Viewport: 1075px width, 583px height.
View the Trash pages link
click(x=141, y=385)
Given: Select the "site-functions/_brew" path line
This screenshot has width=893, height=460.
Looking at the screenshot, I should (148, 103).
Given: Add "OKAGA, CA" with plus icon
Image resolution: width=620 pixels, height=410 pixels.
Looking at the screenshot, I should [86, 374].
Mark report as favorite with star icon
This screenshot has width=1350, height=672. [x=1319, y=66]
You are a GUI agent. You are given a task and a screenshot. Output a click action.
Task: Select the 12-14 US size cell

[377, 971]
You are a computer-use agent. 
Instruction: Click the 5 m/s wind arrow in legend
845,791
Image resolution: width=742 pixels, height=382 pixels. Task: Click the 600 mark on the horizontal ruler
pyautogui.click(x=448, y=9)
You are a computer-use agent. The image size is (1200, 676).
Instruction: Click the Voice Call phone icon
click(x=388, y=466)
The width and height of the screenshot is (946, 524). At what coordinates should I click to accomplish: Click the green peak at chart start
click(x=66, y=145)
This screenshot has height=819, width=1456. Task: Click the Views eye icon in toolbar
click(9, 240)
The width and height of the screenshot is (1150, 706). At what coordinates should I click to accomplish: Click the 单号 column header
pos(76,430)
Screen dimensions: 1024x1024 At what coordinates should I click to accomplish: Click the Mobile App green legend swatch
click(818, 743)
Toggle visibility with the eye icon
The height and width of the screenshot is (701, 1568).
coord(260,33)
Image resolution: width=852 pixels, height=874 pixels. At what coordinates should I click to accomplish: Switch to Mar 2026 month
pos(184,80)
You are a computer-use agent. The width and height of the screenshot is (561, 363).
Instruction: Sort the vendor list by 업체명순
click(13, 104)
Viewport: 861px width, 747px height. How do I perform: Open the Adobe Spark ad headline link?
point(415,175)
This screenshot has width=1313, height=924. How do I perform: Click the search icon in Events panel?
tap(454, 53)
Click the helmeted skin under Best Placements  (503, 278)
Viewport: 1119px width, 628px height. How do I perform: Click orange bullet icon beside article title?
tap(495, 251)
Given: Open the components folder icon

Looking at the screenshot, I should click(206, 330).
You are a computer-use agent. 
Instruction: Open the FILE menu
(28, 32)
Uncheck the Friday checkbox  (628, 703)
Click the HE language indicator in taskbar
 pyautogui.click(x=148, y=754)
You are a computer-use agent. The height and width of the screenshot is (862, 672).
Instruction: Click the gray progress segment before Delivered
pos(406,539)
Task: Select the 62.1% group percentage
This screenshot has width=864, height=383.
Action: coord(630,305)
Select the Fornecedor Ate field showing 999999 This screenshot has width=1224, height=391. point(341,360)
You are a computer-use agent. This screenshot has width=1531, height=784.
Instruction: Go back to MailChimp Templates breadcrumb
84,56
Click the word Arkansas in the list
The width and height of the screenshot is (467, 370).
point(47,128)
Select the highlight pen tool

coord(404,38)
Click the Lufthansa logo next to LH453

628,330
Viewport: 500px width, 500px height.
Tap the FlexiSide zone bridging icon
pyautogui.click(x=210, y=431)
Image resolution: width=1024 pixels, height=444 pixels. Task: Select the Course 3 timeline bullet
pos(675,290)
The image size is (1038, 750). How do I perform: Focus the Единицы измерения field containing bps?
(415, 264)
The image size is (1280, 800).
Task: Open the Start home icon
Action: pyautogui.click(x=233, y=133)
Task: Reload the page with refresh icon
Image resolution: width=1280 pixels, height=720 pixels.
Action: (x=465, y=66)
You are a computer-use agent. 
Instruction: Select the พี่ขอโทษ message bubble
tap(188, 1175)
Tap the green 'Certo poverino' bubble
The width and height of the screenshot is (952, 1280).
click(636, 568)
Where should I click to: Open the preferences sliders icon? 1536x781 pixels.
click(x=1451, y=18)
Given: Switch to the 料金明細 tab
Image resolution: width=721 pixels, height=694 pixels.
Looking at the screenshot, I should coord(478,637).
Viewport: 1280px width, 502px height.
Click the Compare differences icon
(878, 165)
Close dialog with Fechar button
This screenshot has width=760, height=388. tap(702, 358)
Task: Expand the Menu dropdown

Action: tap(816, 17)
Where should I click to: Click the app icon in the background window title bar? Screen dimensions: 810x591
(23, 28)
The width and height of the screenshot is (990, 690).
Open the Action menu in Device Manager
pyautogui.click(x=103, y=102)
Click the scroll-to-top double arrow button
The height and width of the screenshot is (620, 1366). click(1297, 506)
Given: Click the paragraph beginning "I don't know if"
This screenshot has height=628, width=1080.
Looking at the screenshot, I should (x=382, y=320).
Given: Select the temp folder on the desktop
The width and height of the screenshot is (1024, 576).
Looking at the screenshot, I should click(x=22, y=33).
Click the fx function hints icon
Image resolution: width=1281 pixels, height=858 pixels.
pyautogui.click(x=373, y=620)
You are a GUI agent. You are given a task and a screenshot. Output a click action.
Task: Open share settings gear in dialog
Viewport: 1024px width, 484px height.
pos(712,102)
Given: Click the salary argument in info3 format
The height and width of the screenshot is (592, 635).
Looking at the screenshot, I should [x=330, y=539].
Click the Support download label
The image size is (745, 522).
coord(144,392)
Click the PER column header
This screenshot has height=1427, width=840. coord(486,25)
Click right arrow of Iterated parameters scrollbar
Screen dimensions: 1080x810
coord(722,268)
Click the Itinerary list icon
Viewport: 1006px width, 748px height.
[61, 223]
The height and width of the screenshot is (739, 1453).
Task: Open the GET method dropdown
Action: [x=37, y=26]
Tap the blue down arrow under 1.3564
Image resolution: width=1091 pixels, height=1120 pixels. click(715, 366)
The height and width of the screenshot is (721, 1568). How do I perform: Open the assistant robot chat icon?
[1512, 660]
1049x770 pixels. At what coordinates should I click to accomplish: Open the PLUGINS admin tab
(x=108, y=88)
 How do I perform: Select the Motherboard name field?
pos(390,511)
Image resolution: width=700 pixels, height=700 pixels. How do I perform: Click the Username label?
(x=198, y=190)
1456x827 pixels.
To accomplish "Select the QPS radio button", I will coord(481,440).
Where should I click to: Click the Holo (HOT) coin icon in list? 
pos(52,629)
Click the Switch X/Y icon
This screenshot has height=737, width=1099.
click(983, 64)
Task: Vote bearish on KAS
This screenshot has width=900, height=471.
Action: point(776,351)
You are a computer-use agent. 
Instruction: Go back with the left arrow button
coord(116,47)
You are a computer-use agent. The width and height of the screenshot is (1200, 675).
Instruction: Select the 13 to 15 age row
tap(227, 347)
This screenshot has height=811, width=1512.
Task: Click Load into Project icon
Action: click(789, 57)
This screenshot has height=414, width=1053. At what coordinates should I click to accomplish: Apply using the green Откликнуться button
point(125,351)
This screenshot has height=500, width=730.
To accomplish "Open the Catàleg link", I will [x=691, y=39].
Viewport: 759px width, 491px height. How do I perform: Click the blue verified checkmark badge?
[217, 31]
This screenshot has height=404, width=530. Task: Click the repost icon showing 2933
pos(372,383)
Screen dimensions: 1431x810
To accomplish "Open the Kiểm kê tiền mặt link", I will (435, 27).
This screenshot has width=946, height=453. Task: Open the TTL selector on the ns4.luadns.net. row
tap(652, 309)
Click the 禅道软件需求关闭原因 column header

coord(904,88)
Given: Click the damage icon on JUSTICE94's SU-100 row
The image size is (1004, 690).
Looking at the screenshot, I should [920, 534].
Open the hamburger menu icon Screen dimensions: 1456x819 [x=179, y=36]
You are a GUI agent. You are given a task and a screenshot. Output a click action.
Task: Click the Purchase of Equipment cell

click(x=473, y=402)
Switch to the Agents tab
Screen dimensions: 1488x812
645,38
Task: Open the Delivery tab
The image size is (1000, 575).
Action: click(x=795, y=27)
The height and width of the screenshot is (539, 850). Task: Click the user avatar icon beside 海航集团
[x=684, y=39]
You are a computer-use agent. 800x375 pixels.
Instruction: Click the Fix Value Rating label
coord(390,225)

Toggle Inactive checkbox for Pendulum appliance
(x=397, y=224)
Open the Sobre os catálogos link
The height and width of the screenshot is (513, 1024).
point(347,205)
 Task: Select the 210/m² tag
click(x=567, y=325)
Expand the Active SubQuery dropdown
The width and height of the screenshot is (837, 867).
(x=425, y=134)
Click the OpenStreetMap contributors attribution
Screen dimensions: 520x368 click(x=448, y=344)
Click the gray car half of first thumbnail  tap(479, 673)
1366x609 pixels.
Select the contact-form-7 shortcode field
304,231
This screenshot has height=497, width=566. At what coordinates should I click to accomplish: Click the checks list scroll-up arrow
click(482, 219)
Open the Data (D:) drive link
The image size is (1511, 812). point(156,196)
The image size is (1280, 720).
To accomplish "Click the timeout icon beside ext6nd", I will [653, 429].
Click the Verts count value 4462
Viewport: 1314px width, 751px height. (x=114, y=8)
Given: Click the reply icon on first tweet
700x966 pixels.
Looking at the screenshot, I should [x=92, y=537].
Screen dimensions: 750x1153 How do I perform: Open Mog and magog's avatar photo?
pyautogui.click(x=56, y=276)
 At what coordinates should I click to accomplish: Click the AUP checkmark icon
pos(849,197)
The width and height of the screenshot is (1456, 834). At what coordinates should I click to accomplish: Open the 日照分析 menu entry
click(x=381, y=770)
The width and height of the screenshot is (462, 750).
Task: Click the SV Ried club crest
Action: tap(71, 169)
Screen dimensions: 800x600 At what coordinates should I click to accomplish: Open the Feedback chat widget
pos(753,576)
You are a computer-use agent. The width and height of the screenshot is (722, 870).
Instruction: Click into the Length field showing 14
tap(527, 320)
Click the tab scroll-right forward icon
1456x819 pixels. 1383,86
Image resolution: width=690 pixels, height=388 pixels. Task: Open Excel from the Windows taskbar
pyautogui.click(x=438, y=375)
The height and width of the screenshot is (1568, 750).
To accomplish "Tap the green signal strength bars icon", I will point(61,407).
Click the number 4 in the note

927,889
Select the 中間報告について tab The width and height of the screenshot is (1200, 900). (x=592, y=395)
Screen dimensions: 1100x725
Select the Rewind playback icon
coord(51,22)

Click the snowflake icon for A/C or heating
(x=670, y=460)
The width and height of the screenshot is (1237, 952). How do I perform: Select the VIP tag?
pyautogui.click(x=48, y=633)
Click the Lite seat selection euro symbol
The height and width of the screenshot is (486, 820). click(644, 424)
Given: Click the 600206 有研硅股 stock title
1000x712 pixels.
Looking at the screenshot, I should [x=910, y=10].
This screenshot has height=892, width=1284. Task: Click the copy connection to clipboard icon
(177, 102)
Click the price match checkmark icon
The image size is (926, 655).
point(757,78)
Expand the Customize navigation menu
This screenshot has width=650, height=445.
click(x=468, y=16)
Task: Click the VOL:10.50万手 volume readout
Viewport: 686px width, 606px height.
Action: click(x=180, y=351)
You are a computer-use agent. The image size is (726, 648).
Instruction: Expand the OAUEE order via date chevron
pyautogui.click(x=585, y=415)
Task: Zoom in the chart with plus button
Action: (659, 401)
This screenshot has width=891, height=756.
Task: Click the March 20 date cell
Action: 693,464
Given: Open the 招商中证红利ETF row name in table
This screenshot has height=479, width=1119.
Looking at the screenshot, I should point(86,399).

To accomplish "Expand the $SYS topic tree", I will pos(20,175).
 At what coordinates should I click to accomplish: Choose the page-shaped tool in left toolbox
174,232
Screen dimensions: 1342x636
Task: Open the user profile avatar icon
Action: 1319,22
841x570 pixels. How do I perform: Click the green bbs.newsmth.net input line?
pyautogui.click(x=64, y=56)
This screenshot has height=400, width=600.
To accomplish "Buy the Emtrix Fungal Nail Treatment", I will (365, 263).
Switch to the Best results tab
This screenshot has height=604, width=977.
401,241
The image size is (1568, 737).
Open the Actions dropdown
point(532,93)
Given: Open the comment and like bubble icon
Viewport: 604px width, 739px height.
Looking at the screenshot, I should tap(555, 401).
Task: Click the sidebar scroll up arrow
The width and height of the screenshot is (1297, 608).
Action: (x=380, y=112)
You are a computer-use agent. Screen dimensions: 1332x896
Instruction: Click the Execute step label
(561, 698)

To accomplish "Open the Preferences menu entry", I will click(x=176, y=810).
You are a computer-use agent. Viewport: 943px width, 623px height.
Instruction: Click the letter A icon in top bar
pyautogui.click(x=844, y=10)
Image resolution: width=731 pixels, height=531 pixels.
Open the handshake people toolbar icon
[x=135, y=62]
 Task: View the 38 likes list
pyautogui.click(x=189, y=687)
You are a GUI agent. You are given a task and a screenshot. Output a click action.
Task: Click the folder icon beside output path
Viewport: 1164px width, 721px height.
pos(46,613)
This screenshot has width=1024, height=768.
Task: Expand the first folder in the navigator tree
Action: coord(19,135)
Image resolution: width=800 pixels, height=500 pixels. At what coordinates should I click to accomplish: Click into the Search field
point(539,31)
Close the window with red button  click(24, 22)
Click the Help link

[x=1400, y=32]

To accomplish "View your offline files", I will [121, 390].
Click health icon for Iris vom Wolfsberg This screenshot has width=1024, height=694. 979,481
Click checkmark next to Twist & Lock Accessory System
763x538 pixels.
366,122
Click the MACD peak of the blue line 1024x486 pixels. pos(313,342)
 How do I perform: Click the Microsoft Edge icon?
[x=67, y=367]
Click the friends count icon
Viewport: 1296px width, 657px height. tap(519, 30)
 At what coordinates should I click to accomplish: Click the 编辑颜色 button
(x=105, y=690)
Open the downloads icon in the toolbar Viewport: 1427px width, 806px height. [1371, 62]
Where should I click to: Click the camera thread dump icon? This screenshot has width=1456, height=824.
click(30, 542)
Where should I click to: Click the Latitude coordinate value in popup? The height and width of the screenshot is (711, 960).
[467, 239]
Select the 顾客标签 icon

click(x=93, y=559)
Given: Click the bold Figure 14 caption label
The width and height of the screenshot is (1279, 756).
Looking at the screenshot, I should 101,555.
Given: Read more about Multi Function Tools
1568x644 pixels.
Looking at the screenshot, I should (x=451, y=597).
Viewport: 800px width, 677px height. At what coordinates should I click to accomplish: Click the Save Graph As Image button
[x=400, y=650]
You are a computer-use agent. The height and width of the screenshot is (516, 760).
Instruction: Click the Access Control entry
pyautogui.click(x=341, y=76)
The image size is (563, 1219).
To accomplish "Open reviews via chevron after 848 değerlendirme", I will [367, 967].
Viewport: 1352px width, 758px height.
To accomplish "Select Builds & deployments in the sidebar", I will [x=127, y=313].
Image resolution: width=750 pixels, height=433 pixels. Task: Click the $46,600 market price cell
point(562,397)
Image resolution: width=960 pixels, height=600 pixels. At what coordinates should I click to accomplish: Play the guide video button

^^^^

TASK OBJECTIVE :: Whenever a line of the data holds the string "sidebar", pick that line out.

THE ANSWER ::
Task: Click the sidebar scroll up arrow
To accomplish "Select Builds & deployments in the sidebar", I will [x=127, y=313].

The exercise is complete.